Passionate. Quite unconsciously they lived in such a way as to procreate genius. Enemies of shyness and dulness. Pain. Injudicious actions. The nature of their intuitive insight into misery, despite their bright and genial temperament. Profoundness in their apprehension and glorifying of everyday things (fire, agriculture). Mendacious, unhistorical. The significance of the πὁλις in culture instinctively recognised, favourable as a centre and periphery for great men (the facility of surveying a community, and also the possibility of addressing it as a whole). Individuality raised to the highest power through the πὁλις. Envy, jealousy, as among gifted people.

108

The Greeks were lacking in sobriety and caution. Over-sensibility, abnormally active condition of the brain and the nerves; impetuosity and fervour of the will.

109

"Invariably to see the general in the particular is the distinguishing characteristic of genius," says Schopenhauer. Think of Pindar, &c.—"Σωφροσὑιη," according to Schopenhauer, has its roots in the clearness with which the Greeks saw into themselves and into the world at large, and thence became conscious of themselves.

The "wide separation of will and intellect" indicates the genius, and is seen in the Greeks.

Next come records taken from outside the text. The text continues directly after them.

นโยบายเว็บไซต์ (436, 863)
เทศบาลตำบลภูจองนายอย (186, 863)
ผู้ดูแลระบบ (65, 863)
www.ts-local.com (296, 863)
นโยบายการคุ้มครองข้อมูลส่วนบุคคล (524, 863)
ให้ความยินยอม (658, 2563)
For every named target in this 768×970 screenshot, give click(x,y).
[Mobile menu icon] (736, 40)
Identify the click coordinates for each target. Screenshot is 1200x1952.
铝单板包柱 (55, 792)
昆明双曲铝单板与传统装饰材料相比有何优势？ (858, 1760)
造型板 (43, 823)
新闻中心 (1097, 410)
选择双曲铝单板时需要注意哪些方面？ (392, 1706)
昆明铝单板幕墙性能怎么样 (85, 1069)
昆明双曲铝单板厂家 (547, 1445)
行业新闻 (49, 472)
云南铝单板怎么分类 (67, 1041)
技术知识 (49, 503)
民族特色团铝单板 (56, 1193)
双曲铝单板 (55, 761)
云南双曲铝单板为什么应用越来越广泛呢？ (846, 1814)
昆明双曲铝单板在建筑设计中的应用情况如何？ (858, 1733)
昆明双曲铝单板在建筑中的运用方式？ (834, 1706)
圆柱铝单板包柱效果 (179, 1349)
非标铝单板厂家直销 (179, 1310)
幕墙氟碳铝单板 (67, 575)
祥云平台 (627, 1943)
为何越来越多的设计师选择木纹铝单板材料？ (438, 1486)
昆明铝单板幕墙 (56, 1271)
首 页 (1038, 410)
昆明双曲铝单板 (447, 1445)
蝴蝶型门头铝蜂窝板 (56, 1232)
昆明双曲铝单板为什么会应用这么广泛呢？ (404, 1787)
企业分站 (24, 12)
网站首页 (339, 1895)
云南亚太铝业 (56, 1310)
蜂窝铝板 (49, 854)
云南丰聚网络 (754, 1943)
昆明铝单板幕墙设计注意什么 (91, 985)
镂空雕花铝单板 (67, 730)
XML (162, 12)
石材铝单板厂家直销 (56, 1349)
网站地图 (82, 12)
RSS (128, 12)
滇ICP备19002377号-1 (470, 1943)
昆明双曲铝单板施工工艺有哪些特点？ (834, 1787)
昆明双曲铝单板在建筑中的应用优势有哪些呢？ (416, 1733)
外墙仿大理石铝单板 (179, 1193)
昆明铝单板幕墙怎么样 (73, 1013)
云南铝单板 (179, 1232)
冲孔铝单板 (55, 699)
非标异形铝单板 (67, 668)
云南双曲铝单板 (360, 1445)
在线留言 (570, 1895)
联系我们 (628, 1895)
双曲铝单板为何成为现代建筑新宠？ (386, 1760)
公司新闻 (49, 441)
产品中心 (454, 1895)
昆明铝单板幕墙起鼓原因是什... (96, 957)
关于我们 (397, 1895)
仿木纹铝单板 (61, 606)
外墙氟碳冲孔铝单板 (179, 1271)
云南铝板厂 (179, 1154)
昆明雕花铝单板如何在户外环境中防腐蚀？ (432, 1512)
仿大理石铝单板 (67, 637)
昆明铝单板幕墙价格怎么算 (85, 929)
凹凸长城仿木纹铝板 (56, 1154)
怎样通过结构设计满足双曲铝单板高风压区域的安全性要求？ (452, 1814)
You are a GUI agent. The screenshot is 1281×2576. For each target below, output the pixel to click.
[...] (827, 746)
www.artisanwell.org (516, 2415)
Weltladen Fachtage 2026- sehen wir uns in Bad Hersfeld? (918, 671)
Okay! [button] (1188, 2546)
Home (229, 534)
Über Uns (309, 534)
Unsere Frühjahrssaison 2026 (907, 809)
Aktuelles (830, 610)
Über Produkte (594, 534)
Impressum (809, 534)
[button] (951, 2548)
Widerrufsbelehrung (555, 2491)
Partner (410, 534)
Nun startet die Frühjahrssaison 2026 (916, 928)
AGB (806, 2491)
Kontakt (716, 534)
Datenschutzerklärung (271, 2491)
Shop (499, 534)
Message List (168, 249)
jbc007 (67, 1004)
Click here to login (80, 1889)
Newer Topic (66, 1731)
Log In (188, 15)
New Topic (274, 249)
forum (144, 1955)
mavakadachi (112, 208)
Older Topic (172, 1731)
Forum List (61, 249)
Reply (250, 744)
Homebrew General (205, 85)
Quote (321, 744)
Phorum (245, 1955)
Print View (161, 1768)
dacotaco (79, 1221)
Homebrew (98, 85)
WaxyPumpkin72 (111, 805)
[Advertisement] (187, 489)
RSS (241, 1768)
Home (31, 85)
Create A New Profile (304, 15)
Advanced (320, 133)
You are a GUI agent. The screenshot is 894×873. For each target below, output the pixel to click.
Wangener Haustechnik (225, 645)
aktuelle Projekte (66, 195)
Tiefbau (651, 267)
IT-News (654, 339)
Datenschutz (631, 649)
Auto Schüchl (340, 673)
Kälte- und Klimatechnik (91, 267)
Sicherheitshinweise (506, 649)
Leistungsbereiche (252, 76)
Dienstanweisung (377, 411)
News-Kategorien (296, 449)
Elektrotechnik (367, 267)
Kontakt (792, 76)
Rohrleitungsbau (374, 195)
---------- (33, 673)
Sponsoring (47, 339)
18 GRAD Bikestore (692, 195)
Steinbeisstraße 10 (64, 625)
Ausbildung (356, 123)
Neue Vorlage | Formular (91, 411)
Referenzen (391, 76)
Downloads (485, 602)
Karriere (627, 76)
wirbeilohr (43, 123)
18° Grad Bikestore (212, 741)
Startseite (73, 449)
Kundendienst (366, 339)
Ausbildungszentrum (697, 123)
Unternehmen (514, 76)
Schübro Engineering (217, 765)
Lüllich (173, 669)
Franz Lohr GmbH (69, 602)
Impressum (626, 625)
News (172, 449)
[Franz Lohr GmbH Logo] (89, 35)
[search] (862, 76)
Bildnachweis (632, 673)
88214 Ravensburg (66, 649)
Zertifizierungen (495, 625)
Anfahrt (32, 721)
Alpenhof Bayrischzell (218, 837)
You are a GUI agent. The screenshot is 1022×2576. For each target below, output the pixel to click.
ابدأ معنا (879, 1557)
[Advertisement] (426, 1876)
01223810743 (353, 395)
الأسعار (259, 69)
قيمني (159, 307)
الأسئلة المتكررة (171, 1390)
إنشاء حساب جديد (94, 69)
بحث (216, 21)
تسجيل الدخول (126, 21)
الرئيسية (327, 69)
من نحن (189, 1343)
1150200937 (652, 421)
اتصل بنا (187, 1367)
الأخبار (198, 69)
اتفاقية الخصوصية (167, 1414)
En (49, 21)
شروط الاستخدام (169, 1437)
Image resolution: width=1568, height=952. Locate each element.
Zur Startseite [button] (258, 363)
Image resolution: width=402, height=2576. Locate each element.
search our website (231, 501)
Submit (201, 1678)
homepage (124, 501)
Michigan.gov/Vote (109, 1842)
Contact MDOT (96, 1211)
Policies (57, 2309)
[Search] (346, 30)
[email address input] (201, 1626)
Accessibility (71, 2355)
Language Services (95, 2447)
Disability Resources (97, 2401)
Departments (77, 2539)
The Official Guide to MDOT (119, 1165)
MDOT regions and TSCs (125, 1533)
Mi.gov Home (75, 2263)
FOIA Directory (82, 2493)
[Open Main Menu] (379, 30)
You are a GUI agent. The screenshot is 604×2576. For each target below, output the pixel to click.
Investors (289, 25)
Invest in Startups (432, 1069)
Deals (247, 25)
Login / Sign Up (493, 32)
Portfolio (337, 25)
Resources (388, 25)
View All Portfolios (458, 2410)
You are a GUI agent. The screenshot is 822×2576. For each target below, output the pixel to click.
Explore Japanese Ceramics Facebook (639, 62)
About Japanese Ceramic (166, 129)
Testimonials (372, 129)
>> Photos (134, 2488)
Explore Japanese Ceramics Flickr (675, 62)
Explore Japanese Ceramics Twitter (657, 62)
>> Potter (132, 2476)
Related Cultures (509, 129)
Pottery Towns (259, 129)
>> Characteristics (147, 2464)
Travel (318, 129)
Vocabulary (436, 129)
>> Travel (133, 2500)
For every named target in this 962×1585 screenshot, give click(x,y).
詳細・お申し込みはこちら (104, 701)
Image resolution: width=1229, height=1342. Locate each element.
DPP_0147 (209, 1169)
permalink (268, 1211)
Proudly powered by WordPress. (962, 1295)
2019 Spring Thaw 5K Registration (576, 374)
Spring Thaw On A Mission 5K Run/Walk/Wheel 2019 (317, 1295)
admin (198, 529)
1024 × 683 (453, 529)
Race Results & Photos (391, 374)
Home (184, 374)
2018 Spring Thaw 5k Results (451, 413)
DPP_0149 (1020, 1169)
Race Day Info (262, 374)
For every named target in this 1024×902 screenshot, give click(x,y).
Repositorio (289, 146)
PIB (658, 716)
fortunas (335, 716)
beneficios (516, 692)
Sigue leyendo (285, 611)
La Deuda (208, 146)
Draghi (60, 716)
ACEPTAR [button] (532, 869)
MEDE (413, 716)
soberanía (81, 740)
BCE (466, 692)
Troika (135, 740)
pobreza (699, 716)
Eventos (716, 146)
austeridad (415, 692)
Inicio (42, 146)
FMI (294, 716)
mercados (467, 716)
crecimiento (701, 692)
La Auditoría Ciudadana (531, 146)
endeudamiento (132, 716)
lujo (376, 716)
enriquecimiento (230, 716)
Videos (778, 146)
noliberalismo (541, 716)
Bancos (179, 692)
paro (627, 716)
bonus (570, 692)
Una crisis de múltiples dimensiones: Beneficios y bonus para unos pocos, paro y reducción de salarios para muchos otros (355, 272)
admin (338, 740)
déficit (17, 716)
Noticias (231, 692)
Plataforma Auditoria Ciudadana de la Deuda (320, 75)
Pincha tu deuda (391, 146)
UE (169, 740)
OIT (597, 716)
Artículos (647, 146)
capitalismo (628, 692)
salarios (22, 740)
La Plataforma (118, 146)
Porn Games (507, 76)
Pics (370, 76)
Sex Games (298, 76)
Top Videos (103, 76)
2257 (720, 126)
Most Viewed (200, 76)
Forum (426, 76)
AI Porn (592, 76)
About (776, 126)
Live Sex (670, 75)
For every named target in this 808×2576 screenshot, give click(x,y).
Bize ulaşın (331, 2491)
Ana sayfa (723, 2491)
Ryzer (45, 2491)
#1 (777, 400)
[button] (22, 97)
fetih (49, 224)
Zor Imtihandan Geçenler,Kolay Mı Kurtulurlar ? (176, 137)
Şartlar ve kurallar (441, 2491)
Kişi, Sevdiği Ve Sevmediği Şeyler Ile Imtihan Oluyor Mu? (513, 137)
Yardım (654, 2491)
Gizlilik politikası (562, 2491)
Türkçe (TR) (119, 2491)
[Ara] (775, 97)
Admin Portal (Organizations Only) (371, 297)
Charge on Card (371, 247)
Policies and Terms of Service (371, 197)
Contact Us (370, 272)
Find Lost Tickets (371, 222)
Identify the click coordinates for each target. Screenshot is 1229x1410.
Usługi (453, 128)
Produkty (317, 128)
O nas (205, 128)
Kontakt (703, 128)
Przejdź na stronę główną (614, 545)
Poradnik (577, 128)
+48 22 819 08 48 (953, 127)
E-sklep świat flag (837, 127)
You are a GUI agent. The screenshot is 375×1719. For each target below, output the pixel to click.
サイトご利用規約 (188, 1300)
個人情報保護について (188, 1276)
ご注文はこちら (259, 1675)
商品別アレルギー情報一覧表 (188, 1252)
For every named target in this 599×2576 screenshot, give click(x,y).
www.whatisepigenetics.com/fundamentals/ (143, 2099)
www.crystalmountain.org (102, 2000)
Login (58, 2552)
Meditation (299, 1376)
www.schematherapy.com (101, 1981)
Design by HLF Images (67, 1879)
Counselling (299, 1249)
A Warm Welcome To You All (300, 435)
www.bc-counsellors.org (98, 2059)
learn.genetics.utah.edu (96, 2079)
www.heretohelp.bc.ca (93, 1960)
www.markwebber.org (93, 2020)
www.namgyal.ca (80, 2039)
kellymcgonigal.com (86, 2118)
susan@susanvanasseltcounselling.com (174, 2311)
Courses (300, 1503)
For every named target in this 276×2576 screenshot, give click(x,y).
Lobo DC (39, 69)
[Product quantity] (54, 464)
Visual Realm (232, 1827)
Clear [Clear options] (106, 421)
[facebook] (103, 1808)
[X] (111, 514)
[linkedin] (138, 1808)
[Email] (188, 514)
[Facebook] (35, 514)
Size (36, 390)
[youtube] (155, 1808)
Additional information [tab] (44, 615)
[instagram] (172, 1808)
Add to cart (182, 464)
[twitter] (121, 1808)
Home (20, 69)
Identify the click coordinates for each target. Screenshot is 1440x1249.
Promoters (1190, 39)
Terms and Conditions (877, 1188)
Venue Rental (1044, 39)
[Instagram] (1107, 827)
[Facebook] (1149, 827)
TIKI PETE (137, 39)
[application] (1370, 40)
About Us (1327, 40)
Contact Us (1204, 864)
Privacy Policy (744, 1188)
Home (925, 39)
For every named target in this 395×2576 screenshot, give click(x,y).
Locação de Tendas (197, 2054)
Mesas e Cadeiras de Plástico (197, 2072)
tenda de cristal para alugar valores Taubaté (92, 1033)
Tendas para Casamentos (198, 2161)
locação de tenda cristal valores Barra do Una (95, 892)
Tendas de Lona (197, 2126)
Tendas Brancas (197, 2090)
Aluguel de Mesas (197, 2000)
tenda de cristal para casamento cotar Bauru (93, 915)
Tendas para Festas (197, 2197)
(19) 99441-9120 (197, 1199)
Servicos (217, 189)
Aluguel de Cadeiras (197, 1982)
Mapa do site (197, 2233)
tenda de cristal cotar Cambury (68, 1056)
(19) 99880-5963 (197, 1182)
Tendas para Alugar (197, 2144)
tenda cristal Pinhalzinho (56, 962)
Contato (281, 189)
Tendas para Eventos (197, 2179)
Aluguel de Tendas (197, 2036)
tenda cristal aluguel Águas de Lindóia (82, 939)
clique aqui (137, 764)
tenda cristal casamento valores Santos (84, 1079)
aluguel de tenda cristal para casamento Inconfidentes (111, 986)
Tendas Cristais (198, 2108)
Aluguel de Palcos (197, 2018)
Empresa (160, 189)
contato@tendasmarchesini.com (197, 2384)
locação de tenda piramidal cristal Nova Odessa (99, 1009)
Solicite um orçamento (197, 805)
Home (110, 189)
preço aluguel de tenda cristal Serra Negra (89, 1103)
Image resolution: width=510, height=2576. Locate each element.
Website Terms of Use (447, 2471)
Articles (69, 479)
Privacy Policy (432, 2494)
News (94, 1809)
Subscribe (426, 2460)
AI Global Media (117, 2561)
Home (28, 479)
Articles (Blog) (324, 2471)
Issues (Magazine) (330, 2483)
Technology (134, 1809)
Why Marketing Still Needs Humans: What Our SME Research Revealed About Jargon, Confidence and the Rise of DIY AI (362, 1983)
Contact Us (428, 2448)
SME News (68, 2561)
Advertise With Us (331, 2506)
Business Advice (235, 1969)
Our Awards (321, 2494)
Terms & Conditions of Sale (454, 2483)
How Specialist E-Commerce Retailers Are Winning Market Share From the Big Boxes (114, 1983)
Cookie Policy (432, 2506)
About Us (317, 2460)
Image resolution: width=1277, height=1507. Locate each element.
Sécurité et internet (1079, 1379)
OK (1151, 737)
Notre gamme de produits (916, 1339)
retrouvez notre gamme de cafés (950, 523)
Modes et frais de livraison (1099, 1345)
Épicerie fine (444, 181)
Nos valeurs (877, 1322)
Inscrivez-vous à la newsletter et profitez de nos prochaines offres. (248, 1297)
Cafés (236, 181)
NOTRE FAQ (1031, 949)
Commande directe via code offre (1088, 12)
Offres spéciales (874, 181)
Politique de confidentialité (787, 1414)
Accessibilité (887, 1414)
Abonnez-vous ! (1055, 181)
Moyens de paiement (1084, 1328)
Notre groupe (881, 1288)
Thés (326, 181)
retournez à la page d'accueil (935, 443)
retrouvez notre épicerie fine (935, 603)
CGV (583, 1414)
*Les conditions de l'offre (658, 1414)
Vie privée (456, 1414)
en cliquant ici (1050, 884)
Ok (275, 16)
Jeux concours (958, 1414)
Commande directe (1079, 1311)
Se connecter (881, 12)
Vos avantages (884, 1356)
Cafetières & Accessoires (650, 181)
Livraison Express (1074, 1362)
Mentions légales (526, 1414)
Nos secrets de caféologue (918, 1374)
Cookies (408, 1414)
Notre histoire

"The melancholy associated with genius is due to the fact that the will to live, the more clearly it is illuminated by the contemplating intellect, appreciates all the more clearly the misery of its condition," says Schopenhauer. Cf. the Greeks.

110

The moderation of the Greeks in their sensual luxury, eating, and drinking, and their pleasure therein; the Olympic plays and their worship . that shows what they were.

In the case of the genius, "the intellect will point out the faults which are seldom absent in an instrument that is put to a use for which it was not intended."